=== Record extracts ===
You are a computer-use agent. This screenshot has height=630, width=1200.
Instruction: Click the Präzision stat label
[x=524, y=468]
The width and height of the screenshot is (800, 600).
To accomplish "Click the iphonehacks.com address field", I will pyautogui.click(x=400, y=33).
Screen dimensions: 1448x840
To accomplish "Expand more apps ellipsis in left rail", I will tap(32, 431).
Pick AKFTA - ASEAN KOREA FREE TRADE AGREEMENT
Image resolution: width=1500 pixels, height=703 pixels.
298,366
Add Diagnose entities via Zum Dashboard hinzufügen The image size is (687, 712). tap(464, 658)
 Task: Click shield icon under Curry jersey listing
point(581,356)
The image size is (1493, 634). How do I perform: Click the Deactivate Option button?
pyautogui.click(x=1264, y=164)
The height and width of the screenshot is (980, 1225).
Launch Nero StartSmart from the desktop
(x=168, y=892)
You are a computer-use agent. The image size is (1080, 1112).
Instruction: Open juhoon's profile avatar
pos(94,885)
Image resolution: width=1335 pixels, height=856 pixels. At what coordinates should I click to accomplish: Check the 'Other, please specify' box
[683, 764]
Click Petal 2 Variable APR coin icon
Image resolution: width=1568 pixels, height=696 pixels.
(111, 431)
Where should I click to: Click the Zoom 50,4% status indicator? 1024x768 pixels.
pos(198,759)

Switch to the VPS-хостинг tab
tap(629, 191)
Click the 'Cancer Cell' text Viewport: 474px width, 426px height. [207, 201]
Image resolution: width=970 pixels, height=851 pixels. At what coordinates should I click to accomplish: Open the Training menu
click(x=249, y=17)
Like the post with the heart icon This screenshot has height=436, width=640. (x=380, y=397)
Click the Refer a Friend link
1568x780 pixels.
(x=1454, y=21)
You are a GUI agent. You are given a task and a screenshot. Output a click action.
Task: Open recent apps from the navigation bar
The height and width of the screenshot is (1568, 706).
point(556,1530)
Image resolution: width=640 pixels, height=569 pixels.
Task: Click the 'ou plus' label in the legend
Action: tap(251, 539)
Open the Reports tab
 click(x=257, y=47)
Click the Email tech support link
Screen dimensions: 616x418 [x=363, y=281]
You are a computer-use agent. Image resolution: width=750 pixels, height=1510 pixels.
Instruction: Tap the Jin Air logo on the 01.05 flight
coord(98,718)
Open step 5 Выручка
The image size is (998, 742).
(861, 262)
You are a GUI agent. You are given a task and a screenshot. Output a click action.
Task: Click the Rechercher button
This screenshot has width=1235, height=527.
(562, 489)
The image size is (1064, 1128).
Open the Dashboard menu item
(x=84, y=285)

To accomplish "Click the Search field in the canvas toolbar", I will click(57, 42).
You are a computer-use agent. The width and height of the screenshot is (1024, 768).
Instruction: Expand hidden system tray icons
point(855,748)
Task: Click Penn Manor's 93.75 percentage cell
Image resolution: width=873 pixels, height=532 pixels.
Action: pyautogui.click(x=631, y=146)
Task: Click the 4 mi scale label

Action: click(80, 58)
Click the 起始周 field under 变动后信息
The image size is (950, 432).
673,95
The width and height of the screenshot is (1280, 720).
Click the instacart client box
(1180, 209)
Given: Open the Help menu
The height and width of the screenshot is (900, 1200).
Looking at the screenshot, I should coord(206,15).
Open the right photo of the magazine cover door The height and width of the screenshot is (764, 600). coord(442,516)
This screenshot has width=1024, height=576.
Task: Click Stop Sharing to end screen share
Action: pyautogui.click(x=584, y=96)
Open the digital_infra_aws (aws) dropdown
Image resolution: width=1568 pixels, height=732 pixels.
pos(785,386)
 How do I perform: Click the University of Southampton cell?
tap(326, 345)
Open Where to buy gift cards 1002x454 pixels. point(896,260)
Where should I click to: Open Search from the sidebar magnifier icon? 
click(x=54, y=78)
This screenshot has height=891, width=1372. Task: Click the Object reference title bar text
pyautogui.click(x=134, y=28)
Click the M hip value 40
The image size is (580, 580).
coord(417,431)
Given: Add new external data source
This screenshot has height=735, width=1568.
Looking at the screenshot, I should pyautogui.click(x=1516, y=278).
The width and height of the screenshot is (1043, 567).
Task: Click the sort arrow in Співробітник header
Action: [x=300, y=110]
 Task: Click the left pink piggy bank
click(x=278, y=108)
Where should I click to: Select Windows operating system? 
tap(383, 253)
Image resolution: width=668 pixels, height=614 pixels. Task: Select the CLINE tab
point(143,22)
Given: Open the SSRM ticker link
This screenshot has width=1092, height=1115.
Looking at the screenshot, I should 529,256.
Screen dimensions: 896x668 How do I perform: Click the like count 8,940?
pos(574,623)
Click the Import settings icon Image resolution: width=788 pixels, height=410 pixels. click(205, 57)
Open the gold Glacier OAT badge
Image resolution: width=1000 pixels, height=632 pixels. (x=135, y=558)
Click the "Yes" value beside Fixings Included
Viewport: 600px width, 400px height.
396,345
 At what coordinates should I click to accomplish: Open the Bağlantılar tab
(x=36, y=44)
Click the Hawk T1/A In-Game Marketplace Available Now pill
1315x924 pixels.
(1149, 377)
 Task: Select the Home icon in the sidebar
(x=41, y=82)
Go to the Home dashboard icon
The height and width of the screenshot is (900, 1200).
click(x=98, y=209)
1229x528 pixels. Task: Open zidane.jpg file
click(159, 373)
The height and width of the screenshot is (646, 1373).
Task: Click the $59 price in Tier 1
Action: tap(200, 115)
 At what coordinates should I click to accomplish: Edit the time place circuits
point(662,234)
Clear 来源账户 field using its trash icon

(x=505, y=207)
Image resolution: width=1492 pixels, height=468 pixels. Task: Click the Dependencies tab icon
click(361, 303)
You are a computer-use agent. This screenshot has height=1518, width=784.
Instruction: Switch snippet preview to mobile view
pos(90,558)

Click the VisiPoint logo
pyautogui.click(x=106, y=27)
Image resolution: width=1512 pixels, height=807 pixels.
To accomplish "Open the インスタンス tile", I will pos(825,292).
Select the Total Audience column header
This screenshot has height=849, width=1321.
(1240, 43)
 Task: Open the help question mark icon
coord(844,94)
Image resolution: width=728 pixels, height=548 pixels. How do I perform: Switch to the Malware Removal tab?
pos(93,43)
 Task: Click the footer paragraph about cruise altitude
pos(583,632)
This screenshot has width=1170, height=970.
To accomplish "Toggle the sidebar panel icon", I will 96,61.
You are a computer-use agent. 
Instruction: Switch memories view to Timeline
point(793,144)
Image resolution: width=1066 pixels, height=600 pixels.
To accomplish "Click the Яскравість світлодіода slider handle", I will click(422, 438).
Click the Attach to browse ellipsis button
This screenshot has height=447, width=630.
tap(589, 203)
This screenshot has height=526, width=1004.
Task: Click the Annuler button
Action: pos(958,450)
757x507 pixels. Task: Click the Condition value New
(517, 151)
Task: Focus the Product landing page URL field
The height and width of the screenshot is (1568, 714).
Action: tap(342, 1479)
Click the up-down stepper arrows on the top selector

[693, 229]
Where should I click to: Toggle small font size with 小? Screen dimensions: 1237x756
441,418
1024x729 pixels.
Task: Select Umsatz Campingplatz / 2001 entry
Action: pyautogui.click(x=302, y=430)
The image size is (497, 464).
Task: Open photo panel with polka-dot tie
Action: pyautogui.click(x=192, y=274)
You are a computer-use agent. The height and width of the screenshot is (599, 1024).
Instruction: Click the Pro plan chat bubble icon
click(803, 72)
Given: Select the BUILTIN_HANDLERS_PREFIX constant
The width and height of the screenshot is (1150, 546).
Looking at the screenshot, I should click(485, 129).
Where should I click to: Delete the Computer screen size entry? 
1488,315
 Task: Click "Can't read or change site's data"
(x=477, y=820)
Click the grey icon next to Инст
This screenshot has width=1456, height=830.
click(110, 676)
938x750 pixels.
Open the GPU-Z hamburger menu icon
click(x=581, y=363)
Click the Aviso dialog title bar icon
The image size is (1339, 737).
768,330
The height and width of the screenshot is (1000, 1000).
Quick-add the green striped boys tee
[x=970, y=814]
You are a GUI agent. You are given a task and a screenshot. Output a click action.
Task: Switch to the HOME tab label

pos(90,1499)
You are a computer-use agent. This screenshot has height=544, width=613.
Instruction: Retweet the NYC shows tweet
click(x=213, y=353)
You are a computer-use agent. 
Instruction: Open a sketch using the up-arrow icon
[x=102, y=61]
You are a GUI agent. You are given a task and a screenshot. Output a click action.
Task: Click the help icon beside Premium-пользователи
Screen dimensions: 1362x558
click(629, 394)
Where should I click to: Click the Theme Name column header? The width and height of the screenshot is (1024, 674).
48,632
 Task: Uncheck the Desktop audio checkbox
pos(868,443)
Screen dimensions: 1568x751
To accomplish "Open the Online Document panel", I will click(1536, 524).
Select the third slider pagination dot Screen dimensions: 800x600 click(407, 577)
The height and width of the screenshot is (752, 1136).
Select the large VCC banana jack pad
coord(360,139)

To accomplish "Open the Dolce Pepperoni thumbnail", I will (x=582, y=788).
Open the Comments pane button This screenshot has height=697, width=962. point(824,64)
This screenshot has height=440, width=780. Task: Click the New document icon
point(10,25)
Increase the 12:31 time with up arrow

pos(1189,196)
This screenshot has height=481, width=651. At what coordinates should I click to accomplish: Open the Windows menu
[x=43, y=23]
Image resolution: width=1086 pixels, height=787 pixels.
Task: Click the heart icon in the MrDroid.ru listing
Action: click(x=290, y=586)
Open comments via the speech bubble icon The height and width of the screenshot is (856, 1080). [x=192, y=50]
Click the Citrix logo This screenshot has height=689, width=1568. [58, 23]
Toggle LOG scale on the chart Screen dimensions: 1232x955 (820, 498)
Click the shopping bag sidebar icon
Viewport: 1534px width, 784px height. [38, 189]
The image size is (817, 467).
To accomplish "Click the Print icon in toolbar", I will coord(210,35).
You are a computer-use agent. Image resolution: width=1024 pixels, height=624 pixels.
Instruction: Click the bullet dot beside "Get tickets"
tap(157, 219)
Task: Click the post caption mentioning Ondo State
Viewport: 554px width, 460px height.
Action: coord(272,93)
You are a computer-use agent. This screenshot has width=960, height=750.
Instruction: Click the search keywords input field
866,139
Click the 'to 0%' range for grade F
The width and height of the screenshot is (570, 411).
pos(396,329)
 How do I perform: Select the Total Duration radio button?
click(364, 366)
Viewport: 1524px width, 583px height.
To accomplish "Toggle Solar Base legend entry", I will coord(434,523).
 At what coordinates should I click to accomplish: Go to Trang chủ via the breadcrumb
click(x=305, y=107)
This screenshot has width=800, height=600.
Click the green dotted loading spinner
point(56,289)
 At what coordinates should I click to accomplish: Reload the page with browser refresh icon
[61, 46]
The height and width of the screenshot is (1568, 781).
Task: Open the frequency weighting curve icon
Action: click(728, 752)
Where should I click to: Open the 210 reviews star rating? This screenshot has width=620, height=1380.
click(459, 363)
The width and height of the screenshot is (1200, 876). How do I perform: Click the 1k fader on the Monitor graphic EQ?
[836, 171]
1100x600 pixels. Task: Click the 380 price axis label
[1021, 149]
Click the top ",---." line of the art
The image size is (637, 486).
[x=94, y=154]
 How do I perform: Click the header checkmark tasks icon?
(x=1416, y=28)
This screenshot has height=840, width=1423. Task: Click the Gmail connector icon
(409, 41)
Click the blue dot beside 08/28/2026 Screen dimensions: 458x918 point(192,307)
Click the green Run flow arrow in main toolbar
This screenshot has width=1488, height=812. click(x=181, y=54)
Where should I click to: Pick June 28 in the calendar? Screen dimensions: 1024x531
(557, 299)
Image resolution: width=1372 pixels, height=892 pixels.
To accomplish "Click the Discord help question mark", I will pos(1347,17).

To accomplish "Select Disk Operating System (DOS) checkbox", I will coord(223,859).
===
### Exercise description
Referring to the material above, set down exactly the lines between the line with "The image size is (950, 432)." and the line with "Given: Open the Help menu", inclusive, and no other lines.

### Solution
The image size is (950, 432).
673,95
The width and height of the screenshot is (1280, 720).
Click the instacart client box
(1180, 209)
Given: Open the Help menu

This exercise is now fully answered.